Forget about “open.” Everybody’s products are open to a point. Instead, think interoperability, which is exactly why vendors are coalescing around web services.
By now the news is sinking in about the U.S. District Court’s refusal to halt Oracle’s bid for PeopleSoft. As we’ve noted previously, we never believed that DOJ had a case. With core ERP growth prospects limited, the field is overdue for consolidation. On numbers alone, a combined Oracle/PeopleSoft combination would barely exceed 15%, according to recent Gartner figures.

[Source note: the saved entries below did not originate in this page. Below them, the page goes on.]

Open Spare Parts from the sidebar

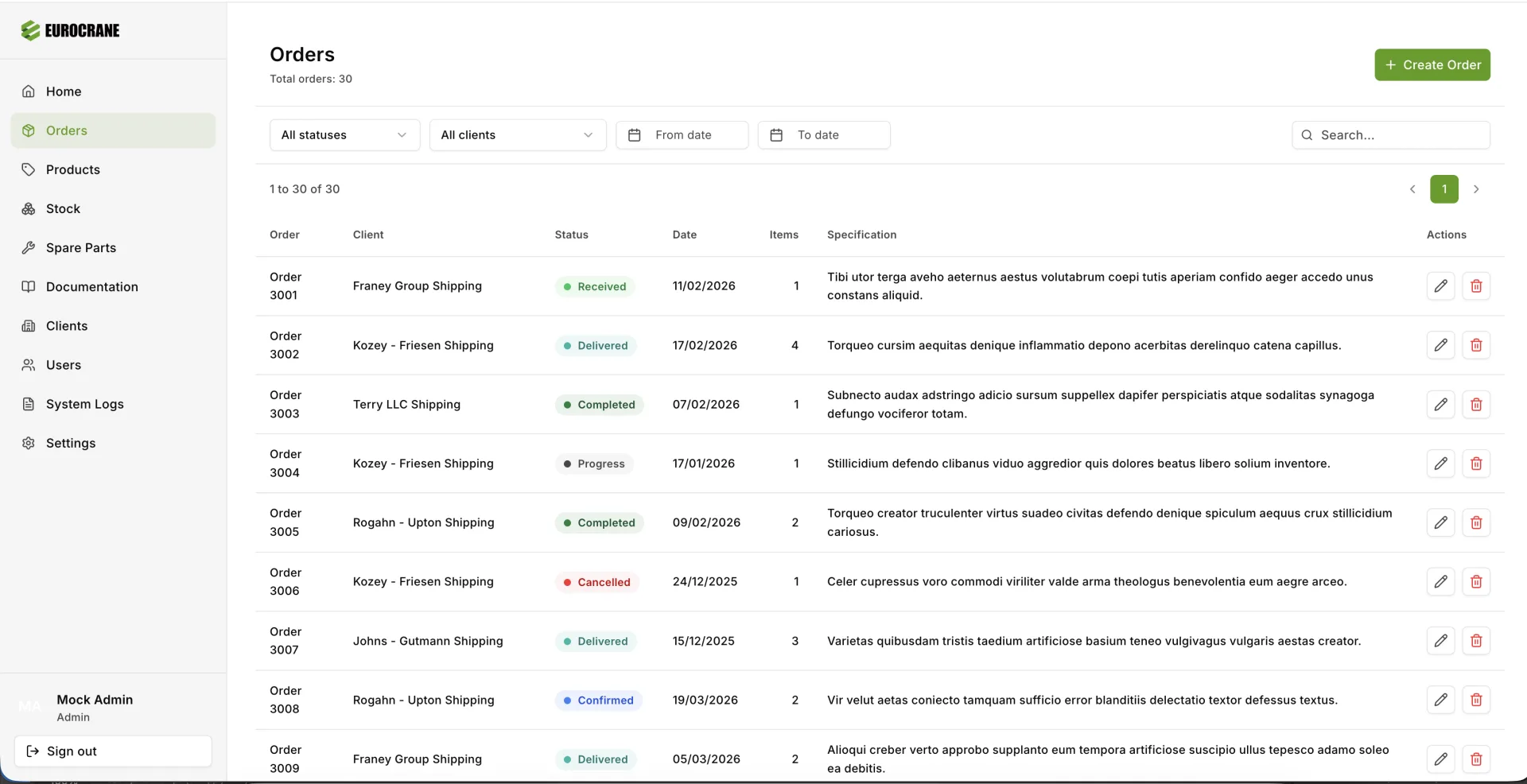pos(81,248)
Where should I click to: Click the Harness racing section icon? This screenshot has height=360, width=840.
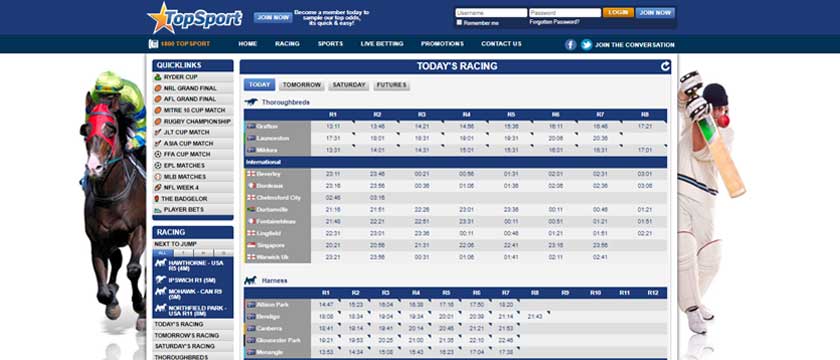tap(250, 280)
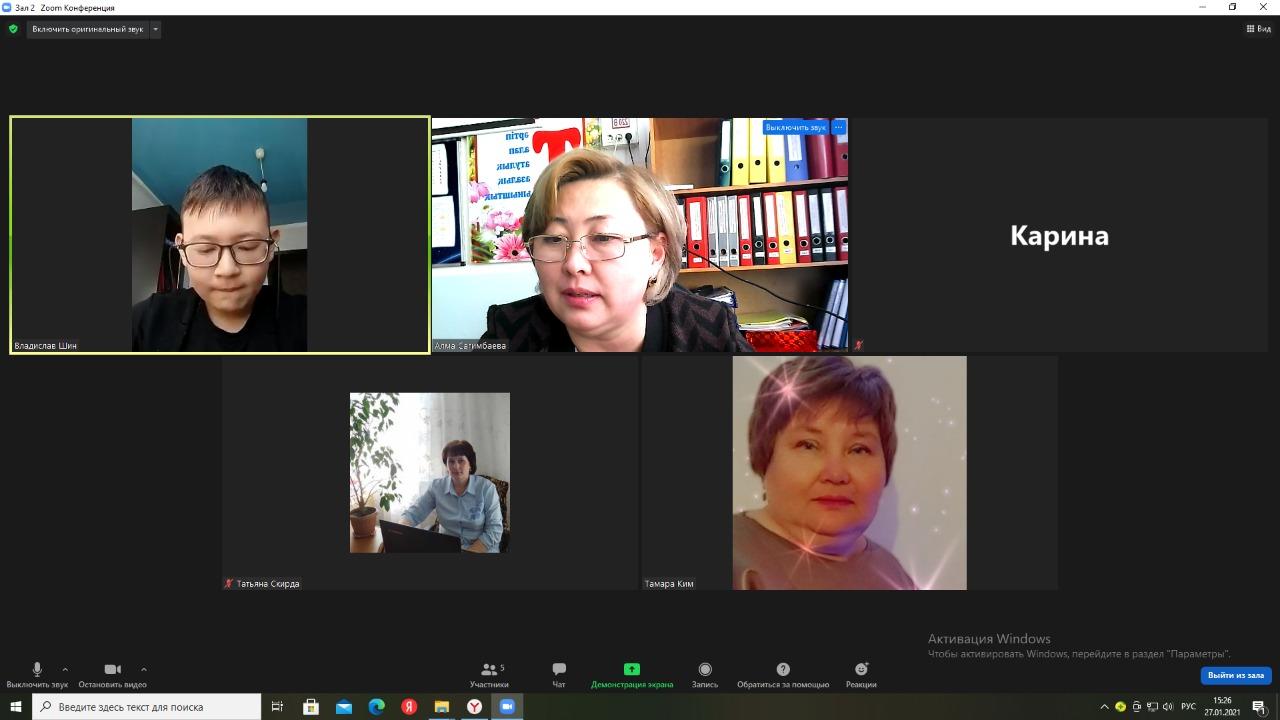Open more options on Алма's video tile
The image size is (1280, 720).
click(x=839, y=127)
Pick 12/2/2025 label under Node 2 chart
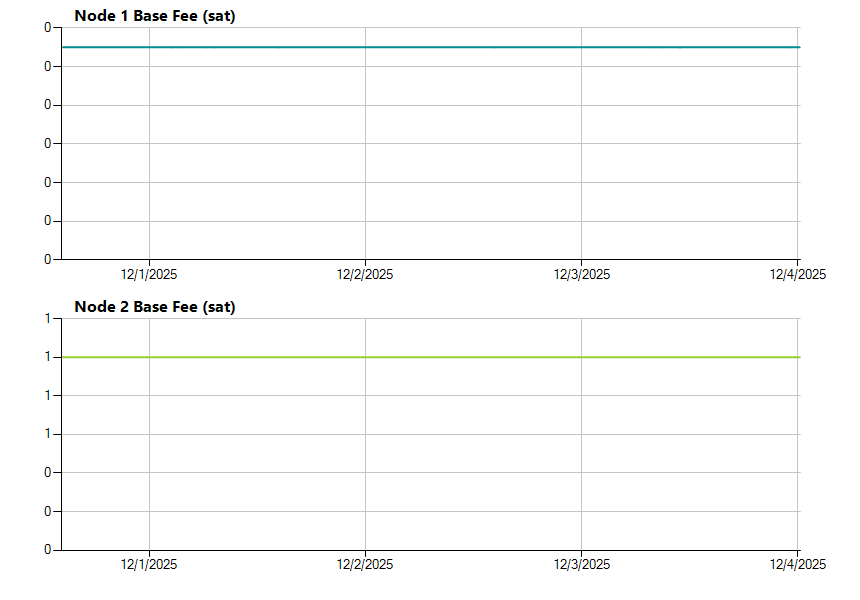The height and width of the screenshot is (600, 860). (365, 565)
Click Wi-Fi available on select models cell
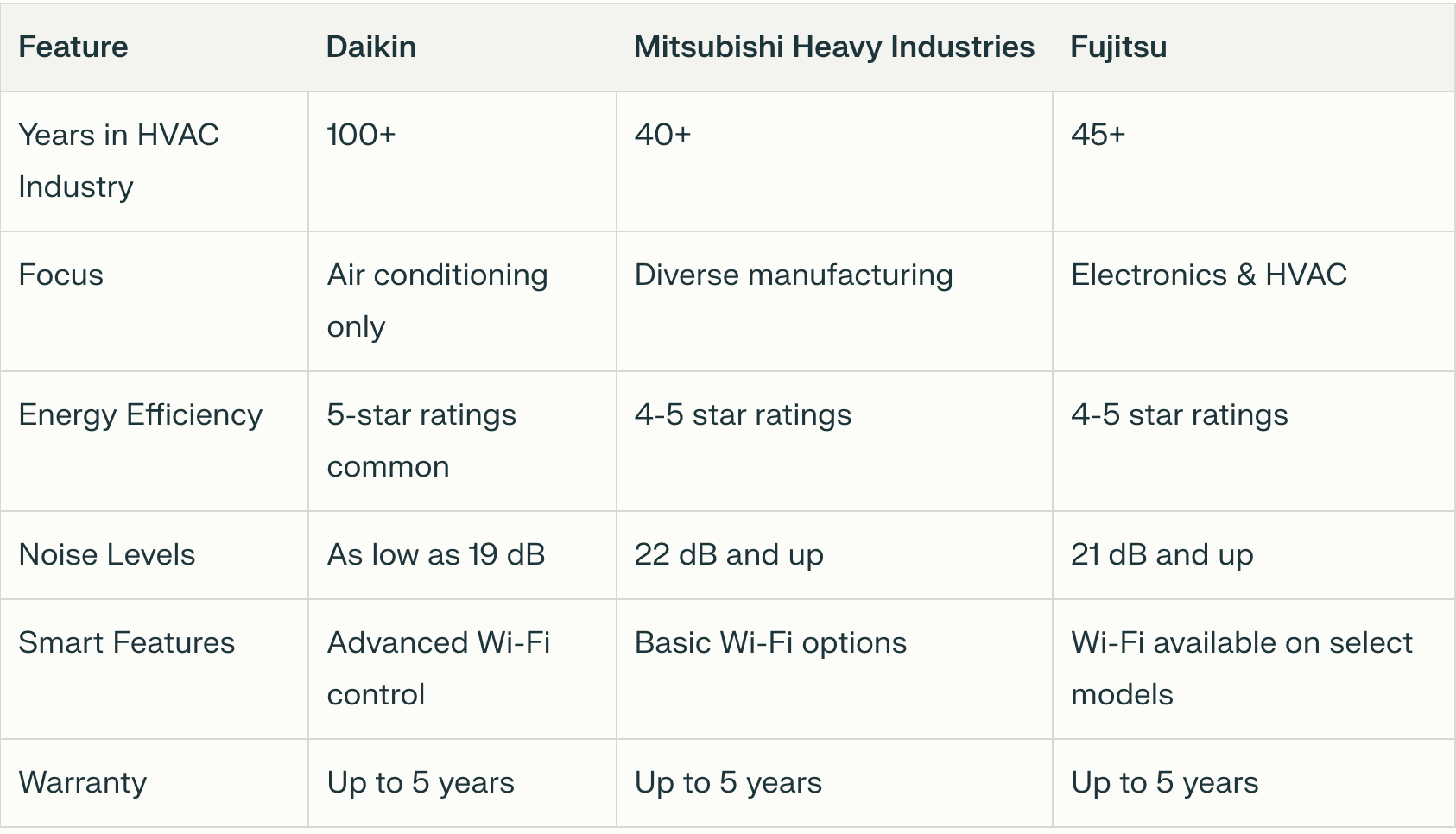The height and width of the screenshot is (834, 1456). pyautogui.click(x=1241, y=668)
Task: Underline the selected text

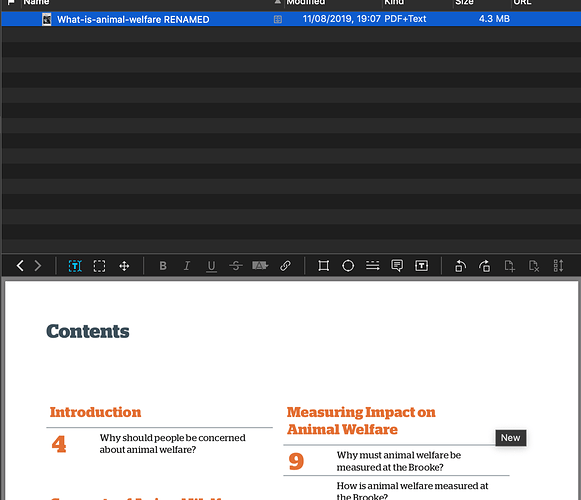Action: tap(211, 266)
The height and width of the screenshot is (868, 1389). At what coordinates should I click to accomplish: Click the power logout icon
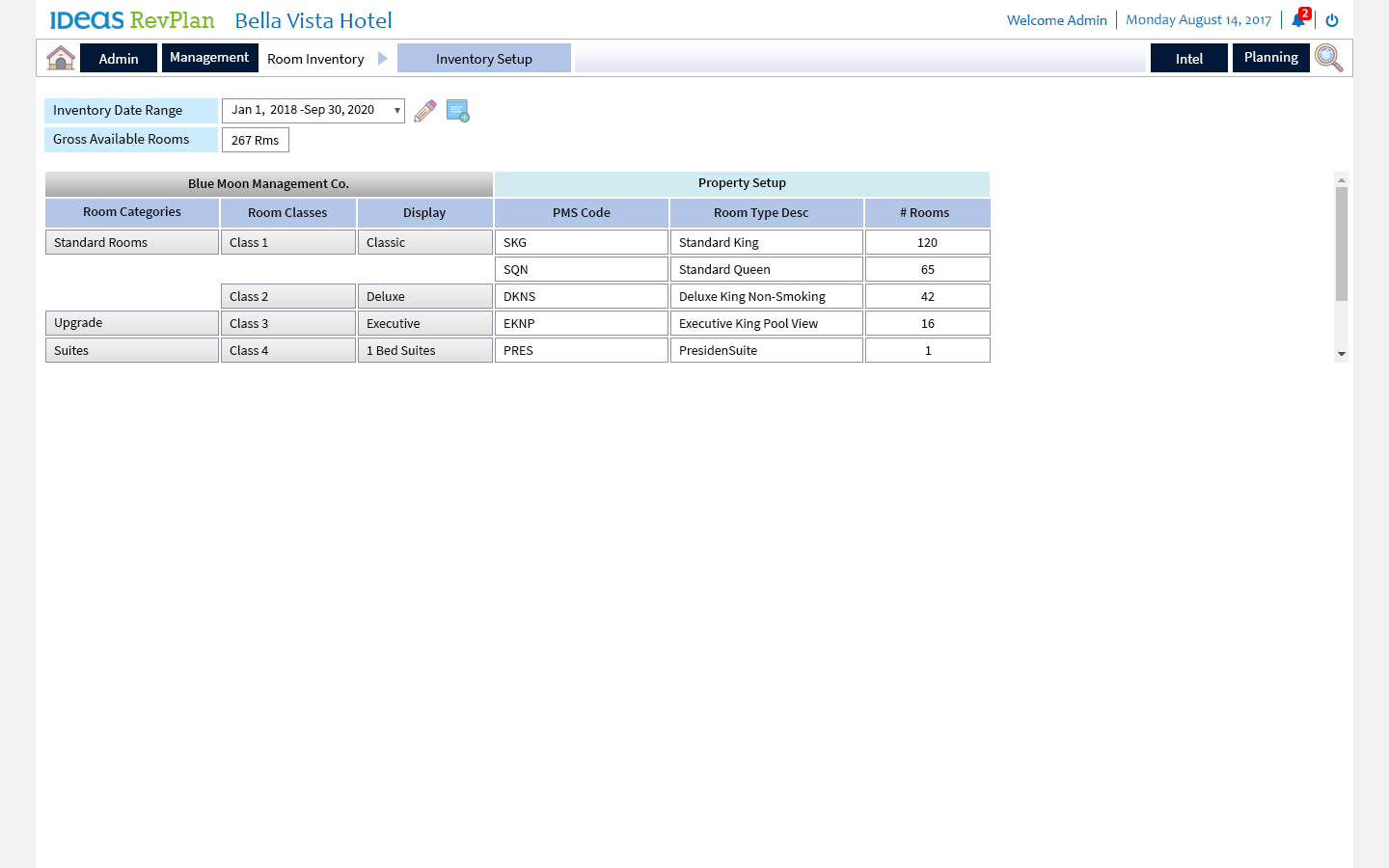coord(1332,20)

But the case was about popularity, not numbers. The only problem with that approach is that U.S. anti-trust law is about the opposite. Yes, the market long ago rejected Oracle applications in favor of SAP, and to a lesser extent PeopleSoft. Nobody ever liked Oracle for its high-pressure sales tactics and forced upgrade marches, an impression that didn’t change after Oracle was forced by legal discovery to reveal that, yes, it really did plan to liquidate PeopleSoft’s products and organization. Ironically, while PeopleSoft is cast as the victim, it behaved virtually identically as it digested J.D. Edwards. Maybe it didn’t draw the scrutiny because those most affected were AS/400 customers, a segment that the market has largely forgotten about anyway.
Obviously this isn’t the last battle, but the only way for PeopleSoft to escape this situation alive is for Oracle’s own numbers to tank and for PeopleSoft to miraculously grow market share for a product whose future existence is questionable. Our hunch is that this is the beginning of the end.
Beyond the fact that antitrust law is not written for customers, we draw several conclusions from this soap opera:
1. For customers: Keep behaving like investors, evaluating vendor viability when you buy product. While you don’t have to stick with household names, you should (A) have an escape plan, (B) document all logic and interfaces, and (C) hope beyond hope that the brilliant startup that you’ve discovered eventually gets acquired by IBM, SAP, Cisco, or Microsoft. We hate to say that, but it’s true.
2. For vendors, don’t shoot for the upper right hand side of Gartner’s Magic Quadrant. Strive instead to become the kind of household brand that nobody gets fired for buying. We hate saying that, too.
3. For Oracle, your bid for PeopleSoft will be a pyric victory. If you actually pull it off, make it a reverse acquisition, where your product is yanked in favor of PeopleSoft. But seriously folks, could you really imagine Larry Ellison behaving so sensibly?